** START **
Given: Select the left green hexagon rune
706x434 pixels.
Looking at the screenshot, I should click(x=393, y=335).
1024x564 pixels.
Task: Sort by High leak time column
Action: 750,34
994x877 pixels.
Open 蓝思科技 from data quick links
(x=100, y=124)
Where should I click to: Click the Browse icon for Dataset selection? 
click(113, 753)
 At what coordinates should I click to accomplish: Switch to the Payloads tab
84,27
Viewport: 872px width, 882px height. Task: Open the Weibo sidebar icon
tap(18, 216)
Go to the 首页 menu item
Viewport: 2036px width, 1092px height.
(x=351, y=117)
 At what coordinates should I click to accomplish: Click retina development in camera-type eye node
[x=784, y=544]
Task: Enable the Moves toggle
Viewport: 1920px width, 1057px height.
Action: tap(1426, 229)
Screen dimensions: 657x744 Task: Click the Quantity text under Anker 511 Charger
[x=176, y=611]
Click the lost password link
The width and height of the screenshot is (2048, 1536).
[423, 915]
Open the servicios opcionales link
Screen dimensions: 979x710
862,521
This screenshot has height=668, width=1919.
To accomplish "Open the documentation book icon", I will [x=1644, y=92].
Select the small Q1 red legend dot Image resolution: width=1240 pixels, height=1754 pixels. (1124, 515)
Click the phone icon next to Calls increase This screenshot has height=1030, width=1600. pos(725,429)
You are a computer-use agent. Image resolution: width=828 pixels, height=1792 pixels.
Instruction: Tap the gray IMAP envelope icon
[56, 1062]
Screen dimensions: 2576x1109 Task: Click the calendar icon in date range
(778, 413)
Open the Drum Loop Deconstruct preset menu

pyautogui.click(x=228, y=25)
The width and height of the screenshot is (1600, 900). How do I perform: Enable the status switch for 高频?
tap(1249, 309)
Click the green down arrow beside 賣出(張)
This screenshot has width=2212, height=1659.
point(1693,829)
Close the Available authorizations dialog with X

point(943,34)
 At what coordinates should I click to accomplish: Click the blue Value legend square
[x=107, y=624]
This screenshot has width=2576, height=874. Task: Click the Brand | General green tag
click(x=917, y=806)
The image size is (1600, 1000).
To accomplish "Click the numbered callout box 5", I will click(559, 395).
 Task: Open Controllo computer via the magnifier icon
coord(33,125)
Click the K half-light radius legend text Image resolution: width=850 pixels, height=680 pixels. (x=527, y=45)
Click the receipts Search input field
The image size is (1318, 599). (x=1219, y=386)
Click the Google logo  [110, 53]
** END **
Copy the lines of the listing from the line containing "At what coordinates should I click to accomplish: Switch" through the line containing "coord(33,125)", inclusive, with no changes.

=== Response ===
 At what coordinates should I click to accomplish: Switch to the Payloads tab
84,27
Viewport: 872px width, 882px height. Task: Open the Weibo sidebar icon
tap(18, 216)
Go to the 首页 menu item
Viewport: 2036px width, 1092px height.
(x=351, y=117)
 At what coordinates should I click to accomplish: Click retina development in camera-type eye node
[x=784, y=544]
Task: Enable the Moves toggle
Viewport: 1920px width, 1057px height.
Action: tap(1426, 229)
Screen dimensions: 657x744 Task: Click the Quantity text under Anker 511 Charger
[x=176, y=611]
Click the lost password link
The width and height of the screenshot is (2048, 1536).
[423, 915]
Open the servicios opcionales link
Screen dimensions: 979x710
862,521
This screenshot has height=668, width=1919.
To accomplish "Open the documentation book icon", I will [x=1644, y=92].
Select the small Q1 red legend dot Image resolution: width=1240 pixels, height=1754 pixels. (1124, 515)
Click the phone icon next to Calls increase This screenshot has height=1030, width=1600. pos(725,429)
You are a computer-use agent. Image resolution: width=828 pixels, height=1792 pixels.
Instruction: Tap the gray IMAP envelope icon
[56, 1062]
Screen dimensions: 2576x1109 Task: Click the calendar icon in date range
(778, 413)
Open the Drum Loop Deconstruct preset menu

pyautogui.click(x=228, y=25)
The width and height of the screenshot is (1600, 900). How do I perform: Enable the status switch for 高频?
tap(1249, 309)
Click the green down arrow beside 賣出(張)
This screenshot has width=2212, height=1659.
point(1693,829)
Close the Available authorizations dialog with X

point(943,34)
 At what coordinates should I click to accomplish: Click the blue Value legend square
[x=107, y=624]
This screenshot has width=2576, height=874. Task: Click the Brand | General green tag
click(x=917, y=806)
The image size is (1600, 1000).
To accomplish "Click the numbered callout box 5", I will click(559, 395).
 Task: Open Controllo computer via the magnifier icon
coord(33,125)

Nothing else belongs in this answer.